1. Parameter storage means for storing speech synthesis parameters for each of a plurality of syllables, music information generation means for generating musical tone information representing each musical tone of a musical composition and utterance information representing lyrics associated with each musical tone. A parameter generating means for reading out and outputting a voice synthesizing parameter of a syllable matching the lyrics from the parameter storage means in accordance with the utterance information generated by the music information generating means; A musical sound generating device comprising: a voice synthesizing unit that generates a human voice as a singing voice according to the musical sound information.

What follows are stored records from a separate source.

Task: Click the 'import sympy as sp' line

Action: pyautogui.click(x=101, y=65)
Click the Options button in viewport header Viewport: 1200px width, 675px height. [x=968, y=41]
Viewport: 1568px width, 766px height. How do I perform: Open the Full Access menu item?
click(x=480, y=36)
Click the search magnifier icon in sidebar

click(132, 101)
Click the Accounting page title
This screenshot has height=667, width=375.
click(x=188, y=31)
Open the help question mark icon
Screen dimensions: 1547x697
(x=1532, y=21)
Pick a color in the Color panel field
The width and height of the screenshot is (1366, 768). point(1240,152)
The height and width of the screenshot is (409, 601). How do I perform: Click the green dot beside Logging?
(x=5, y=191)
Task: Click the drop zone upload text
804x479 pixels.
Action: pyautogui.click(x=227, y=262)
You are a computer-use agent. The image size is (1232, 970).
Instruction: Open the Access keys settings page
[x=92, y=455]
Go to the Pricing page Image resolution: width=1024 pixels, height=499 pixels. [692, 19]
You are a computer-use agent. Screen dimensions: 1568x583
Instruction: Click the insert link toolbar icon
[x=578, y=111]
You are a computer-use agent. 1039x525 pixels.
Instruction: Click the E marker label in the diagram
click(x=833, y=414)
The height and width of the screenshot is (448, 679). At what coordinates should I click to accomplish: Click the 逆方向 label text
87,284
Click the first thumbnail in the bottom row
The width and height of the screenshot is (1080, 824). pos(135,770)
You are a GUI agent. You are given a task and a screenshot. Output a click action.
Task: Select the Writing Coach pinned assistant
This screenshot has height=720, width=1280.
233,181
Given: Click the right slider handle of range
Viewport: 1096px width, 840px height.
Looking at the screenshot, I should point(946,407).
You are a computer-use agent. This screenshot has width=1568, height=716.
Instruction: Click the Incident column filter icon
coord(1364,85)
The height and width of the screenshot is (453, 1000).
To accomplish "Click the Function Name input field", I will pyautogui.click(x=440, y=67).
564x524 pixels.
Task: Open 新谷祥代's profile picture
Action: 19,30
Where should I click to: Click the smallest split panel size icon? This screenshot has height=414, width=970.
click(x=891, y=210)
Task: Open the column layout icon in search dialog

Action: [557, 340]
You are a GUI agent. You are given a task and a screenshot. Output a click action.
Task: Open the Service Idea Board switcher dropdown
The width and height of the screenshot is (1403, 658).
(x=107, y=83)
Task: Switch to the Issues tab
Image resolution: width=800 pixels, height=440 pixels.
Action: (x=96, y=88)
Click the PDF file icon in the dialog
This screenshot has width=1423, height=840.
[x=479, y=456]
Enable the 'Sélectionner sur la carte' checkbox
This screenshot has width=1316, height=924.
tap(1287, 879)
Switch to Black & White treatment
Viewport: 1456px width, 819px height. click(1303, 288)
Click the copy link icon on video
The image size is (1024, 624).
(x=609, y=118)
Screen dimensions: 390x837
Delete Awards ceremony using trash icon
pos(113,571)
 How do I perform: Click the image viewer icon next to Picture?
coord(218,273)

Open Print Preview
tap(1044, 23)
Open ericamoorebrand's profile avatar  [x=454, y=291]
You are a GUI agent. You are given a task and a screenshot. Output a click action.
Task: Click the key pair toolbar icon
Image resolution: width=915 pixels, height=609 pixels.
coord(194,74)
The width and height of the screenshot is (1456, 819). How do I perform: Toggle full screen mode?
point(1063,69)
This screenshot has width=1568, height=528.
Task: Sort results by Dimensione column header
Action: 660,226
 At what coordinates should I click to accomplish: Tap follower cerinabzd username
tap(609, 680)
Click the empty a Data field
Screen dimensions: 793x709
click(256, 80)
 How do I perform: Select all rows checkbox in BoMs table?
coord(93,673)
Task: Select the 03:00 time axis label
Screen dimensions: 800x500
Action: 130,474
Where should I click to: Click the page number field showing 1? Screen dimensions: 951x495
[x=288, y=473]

2. The parameter storage means includes an identifier indicating the end of data in a speech synthesis parameter for each syllable. The speech synthesis means detects the identifier and determines that the speech synthesis parameter has reached the end of data. 2. The musical sound generator according to claim 1, wherein when it is determined, the singing voice being synthesized is continuously generated.

3. The musical sound generating apparatus according to claim 1, wherein said voice synthesizing means variably controls the sound quality of the synthesized human voice according to the velocity included in the musical sound information.

4. The musical sound uttering device according to claim 1, wherein said parameter generating means expresses said utterance information by an exclusive message of MIDI data.

5. The musical sound producing apparatus according to claim 1, wherein said voice synthesizing means controls the pronunciation and mute of a singing voice by note-on note-off included in said musical sound information.